Record excerpts:

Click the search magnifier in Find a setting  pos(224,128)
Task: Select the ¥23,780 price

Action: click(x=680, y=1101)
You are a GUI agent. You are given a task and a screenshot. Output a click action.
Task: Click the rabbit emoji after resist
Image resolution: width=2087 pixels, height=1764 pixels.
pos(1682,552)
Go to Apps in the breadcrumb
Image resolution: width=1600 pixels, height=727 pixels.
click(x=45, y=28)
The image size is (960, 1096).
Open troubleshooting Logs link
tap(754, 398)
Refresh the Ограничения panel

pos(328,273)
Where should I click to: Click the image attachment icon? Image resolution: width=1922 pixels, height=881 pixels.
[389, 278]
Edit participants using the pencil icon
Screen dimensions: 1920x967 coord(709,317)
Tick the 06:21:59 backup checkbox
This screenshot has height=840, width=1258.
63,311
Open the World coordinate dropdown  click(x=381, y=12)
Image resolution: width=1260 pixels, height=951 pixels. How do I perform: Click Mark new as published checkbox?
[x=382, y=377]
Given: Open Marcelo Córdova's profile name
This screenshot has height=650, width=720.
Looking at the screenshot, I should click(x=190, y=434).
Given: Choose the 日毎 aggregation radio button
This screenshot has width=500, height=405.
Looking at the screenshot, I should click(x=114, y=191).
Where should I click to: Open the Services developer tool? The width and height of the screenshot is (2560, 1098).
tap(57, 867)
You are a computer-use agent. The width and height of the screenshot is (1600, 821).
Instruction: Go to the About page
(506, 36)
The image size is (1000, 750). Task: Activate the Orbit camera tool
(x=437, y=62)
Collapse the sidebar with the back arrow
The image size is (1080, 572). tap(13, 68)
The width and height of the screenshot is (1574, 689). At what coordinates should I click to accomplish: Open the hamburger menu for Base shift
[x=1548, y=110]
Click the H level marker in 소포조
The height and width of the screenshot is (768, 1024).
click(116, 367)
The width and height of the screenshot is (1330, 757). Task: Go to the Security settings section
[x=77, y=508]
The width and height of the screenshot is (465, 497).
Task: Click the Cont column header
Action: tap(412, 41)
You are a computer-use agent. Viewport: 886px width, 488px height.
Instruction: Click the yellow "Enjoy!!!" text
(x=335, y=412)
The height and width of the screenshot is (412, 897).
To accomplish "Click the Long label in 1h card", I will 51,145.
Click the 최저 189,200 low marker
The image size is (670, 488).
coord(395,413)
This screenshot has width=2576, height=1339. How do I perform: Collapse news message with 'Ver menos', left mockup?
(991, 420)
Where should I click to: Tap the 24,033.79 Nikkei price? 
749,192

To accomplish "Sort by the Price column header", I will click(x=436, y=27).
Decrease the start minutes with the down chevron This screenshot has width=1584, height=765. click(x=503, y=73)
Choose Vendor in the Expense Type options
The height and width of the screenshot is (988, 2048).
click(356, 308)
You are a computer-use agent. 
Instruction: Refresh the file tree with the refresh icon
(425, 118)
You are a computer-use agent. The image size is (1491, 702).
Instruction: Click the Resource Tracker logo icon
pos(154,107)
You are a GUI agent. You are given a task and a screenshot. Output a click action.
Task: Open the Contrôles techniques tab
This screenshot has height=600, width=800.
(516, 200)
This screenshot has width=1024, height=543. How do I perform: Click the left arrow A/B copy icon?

To do:
Revise the data above so that "computer-use agent" becomes "desktop automation agent" everywhere it occurs, keeping every other line and character unchanged.

Reply to the exercise:
Click the search magnifier in Find a setting  pos(224,128)
Task: Select the ¥23,780 price

Action: click(x=680, y=1101)
You are a GUI agent. You are given a task and a screenshot. Output a click action.
Task: Click the rabbit emoji after resist
Image resolution: width=2087 pixels, height=1764 pixels.
pos(1682,552)
Go to Apps in the breadcrumb
Image resolution: width=1600 pixels, height=727 pixels.
click(x=45, y=28)
The image size is (960, 1096).
Open troubleshooting Logs link
tap(754, 398)
Refresh the Ограничения panel

pos(328,273)
Where should I click to: Click the image attachment icon? Image resolution: width=1922 pixels, height=881 pixels.
[389, 278]
Edit participants using the pencil icon
Screen dimensions: 1920x967 coord(709,317)
Tick the 06:21:59 backup checkbox
This screenshot has height=840, width=1258.
63,311
Open the World coordinate dropdown  click(x=381, y=12)
Image resolution: width=1260 pixels, height=951 pixels. How do I perform: Click Mark new as published checkbox?
[x=382, y=377]
Given: Open Marcelo Córdova's profile name
This screenshot has height=650, width=720.
Looking at the screenshot, I should click(x=190, y=434).
Given: Choose the 日毎 aggregation radio button
This screenshot has width=500, height=405.
Looking at the screenshot, I should click(x=114, y=191).
Where should I click to: Open the Services developer tool? The width and height of the screenshot is (2560, 1098).
tap(57, 867)
You are a desktop automation agent. The width and height of the screenshot is (1600, 821).
Instruction: Go to the About page
(506, 36)
The image size is (1000, 750). Task: Activate the Orbit camera tool
(x=437, y=62)
Collapse the sidebar with the back arrow
The image size is (1080, 572). tap(13, 68)
The width and height of the screenshot is (1574, 689). At what coordinates should I click to accomplish: Open the hamburger menu for Base shift
[x=1548, y=110]
Click the H level marker in 소포조
The height and width of the screenshot is (768, 1024).
click(116, 367)
The width and height of the screenshot is (1330, 757). Task: Go to the Security settings section
[x=77, y=508]
The width and height of the screenshot is (465, 497).
Task: Click the Cont column header
Action: tap(412, 41)
You are a desktop automation agent. Viewport: 886px width, 488px height.
Instruction: Click the yellow "Enjoy!!!" text
(x=335, y=412)
The height and width of the screenshot is (412, 897).
To accomplish "Click the Long label in 1h card", I will 51,145.
Click the 최저 189,200 low marker
The image size is (670, 488).
coord(395,413)
This screenshot has width=2576, height=1339. How do I perform: Collapse news message with 'Ver menos', left mockup?
(991, 420)
Where should I click to: Tap the 24,033.79 Nikkei price? 
749,192

To accomplish "Sort by the Price column header", I will click(x=436, y=27).
Decrease the start minutes with the down chevron This screenshot has width=1584, height=765. click(x=503, y=73)
Choose Vendor in the Expense Type options
The height and width of the screenshot is (988, 2048).
click(356, 308)
You are a desktop automation agent. 
Instruction: Refresh the file tree with the refresh icon
(425, 118)
You are a desktop automation agent. The image size is (1491, 702).
Instruction: Click the Resource Tracker logo icon
pos(154,107)
You are a GUI agent. You are given a task and a screenshot. Output a click action.
Task: Open the Contrôles techniques tab
This screenshot has height=600, width=800.
(516, 200)
This screenshot has width=1024, height=543. How do I perform: Click the left arrow A/B copy icon?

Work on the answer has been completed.